Sociale onderdrukking wordt geproduceerd door krachten en processen die alle aspecten van de samenleving doordringen. Het is niet alleen het resultaat van de waarden, veronderstellingen, doelen en praktijken van mensen, maar ook van de waarden en overtuigingen die worden weerspiegeld in organisaties en instellingen. Sociologen zien onderdrukking als een systemisch proces dat wordt bereikt door sociale interactie, ideologie, representatie, sociale instellingen en de sociale structuur.

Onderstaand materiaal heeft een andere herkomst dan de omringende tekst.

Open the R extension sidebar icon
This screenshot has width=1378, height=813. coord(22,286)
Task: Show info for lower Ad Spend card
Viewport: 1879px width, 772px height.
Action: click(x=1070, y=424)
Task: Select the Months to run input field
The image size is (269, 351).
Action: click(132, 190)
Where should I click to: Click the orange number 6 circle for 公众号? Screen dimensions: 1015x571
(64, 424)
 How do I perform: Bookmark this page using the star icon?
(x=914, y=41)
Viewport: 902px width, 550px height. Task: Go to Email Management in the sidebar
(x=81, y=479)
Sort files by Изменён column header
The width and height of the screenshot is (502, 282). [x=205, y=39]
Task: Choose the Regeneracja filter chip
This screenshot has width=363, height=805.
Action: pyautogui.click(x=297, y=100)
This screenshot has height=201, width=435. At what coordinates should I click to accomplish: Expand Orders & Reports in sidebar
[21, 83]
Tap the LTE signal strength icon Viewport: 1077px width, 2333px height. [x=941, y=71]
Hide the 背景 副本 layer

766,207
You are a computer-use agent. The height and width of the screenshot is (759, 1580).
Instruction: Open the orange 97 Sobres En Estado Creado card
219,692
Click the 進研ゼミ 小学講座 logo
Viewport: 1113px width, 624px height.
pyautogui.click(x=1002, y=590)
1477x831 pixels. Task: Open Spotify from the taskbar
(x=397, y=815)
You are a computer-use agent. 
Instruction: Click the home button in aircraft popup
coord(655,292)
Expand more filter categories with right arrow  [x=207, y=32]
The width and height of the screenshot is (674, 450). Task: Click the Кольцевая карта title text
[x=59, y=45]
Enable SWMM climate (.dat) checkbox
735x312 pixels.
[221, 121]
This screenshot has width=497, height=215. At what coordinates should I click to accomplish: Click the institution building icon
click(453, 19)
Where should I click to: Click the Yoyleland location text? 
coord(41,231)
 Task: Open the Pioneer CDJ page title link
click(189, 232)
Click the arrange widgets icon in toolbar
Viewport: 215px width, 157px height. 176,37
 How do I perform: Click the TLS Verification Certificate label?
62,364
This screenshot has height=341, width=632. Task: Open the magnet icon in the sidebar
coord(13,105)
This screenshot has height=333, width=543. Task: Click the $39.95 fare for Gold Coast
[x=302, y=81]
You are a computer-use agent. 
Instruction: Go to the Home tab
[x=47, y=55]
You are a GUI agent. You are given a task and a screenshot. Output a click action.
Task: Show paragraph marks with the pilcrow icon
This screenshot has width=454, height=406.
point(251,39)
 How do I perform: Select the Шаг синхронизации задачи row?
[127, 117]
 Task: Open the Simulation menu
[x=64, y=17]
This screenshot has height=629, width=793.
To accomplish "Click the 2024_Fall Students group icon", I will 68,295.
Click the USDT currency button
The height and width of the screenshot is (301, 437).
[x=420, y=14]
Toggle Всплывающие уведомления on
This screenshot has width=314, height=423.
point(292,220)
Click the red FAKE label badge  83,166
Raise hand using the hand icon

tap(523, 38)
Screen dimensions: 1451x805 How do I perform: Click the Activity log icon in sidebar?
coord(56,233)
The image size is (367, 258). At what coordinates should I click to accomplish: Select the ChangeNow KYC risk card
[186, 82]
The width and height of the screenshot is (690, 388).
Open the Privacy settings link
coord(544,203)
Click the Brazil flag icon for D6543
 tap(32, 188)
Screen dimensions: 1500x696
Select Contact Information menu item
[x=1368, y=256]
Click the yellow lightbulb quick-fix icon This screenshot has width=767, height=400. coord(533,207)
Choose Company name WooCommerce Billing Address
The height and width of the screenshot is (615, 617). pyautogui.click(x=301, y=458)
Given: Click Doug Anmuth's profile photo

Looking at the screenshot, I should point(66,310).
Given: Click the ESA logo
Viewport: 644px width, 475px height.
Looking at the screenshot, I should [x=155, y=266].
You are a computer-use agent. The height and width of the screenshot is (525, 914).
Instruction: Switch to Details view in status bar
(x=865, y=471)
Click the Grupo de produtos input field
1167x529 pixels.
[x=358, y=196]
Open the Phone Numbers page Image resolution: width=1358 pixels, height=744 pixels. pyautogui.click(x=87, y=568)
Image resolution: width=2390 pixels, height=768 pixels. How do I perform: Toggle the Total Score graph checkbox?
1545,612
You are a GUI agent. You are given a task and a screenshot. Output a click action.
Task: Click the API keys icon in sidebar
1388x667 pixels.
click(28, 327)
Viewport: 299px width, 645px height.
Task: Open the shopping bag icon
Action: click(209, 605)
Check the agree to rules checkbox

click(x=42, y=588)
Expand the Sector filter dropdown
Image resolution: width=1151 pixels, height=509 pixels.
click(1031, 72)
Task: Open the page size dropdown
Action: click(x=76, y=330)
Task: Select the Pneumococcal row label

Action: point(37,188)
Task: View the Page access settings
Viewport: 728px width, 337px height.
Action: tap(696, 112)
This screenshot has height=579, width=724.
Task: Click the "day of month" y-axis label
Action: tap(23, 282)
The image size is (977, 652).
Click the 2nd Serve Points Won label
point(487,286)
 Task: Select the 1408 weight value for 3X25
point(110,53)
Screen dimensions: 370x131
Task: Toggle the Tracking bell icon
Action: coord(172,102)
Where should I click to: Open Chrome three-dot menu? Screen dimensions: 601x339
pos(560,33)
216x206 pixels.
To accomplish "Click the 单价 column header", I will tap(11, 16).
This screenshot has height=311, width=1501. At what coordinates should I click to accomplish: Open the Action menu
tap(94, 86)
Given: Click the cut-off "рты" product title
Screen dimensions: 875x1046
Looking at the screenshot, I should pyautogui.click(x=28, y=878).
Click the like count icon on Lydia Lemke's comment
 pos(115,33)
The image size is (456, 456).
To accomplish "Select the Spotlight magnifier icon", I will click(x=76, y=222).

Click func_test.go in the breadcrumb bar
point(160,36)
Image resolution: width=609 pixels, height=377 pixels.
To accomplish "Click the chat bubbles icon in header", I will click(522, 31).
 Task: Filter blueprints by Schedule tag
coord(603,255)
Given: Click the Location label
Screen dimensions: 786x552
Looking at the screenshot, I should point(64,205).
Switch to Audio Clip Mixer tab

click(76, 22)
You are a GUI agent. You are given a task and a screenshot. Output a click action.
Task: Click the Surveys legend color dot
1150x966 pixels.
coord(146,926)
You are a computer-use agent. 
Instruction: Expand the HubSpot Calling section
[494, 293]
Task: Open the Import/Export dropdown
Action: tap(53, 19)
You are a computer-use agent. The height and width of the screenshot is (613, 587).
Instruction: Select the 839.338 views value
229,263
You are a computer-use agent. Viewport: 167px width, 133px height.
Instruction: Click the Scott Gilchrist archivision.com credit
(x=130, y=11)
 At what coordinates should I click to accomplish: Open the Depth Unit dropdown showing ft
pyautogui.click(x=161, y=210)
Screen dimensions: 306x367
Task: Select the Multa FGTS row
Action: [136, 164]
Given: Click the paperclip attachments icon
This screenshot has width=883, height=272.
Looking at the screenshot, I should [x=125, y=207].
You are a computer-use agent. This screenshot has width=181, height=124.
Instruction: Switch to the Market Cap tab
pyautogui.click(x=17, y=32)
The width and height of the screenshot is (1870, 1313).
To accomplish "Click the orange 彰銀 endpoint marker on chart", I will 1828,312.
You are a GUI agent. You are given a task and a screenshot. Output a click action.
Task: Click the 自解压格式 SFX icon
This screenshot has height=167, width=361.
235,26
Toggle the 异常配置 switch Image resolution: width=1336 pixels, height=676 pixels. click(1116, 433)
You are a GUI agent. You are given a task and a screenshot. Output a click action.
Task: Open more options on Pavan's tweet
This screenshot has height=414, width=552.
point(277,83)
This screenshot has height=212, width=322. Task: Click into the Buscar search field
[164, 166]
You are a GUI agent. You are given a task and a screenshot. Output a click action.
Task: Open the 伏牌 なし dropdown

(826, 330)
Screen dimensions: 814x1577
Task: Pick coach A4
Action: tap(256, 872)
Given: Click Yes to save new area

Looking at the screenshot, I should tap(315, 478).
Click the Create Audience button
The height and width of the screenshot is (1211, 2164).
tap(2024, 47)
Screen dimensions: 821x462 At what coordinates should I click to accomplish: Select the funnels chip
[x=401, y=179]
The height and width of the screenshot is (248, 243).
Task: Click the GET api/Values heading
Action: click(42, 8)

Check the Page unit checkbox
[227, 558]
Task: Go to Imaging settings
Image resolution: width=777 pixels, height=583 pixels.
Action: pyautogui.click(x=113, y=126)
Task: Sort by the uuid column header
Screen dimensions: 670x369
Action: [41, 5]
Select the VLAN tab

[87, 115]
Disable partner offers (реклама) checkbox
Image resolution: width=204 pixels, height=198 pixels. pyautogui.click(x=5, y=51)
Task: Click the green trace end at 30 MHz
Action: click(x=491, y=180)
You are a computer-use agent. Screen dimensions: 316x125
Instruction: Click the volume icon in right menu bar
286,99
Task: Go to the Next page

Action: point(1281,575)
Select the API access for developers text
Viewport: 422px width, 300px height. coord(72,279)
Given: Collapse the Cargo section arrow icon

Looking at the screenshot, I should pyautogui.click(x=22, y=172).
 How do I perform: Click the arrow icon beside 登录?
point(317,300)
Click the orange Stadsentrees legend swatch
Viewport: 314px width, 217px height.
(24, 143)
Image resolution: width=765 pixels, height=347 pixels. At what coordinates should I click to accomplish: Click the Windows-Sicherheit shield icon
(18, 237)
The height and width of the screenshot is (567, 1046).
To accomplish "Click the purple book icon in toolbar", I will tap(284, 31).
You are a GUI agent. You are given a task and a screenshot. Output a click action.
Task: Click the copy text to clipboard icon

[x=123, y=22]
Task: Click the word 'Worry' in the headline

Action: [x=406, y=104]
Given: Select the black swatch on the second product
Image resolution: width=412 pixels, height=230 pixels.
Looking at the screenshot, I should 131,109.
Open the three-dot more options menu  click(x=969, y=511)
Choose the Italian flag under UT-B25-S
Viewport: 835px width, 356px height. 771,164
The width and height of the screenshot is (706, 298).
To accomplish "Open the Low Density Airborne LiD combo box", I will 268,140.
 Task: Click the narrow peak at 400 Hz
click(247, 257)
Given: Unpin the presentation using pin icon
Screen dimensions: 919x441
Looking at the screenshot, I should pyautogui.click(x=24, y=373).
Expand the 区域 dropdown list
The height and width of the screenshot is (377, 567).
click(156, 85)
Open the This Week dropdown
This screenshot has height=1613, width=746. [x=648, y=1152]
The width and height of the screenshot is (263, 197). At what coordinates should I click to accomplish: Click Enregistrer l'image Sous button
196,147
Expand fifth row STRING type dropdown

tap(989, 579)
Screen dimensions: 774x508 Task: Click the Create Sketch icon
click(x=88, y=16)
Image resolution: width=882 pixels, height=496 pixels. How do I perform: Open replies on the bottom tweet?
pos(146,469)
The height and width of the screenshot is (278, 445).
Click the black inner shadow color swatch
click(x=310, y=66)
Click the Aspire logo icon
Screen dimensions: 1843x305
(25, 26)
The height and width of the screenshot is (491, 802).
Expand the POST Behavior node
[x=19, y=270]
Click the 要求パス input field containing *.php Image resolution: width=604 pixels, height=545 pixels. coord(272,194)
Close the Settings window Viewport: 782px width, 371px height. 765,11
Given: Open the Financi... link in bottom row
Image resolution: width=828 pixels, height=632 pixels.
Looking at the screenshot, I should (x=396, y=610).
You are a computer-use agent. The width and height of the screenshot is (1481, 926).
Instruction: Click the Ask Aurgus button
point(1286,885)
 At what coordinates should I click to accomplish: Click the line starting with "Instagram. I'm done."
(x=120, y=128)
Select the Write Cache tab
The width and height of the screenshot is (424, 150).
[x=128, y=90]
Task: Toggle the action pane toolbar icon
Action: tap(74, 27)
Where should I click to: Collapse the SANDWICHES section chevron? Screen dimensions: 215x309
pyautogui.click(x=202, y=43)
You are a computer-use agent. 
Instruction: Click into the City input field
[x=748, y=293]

De processen die resulteren in onderdrukking werken zowel op macro- als op microniveau. Op macroniveau werkt onderdrukking onder andere in sociale instellingen, waaronder onderwijs, media, de overheid en het gerechtelijk apparaat. Het werkt ook via de sociale structuur zelf, die mensen organiseert in hiërarchieën van ras, klasse en geslacht.
Op microniveau wordt onderdrukking bereikt door sociale interacties tussen mensen in het dagelijks leven, waarbij vooroordelen die werken voor dominante groepen en tegen onderdrukte groepen bepalen hoe we anderen zien, wat we van hen verwachten en hoe we met hen omgaan.
Wat onderdrukking op macro- en microniveau samenbindt, is de dominante ideologie - de som van waarden, overtuigingen, veronderstellingen, wereldbeelden en doelen die de manier van leven organiseren zoals voorgeschreven door de dominante groep. Sociale instellingen weerspiegelen de perspectieven, ervaringen en interesses van deze groep. Als zodanig zijn de gezichtspunten, ervaringen en waarden van onderdrukte groepen gemarginaliseerd en niet opgenomen in de manier waarop sociale instellingen werken.
Mensen die onderdrukking ervaren op basis van ras of etniciteit, klasse, geslacht, seksualiteit of bekwaamheid internaliseren vaak de ideologie die de onderdrukking veroorzaakt. Ze kunnen gaan geloven, zoals de samenleving suggereert, dat ze inferieur zijn aan en minder waardig zijn dan die in dominante groepen, en dit kan op zijn beurt hun gedrag beïnvloeden.
Uiteindelijk leidt onderdrukking door deze combinatie van middelen op macro- en microniveau tot wijdverbreide sociale ongelijkheden die de overgrote meerderheid benadelen ten voordele van de enkeling.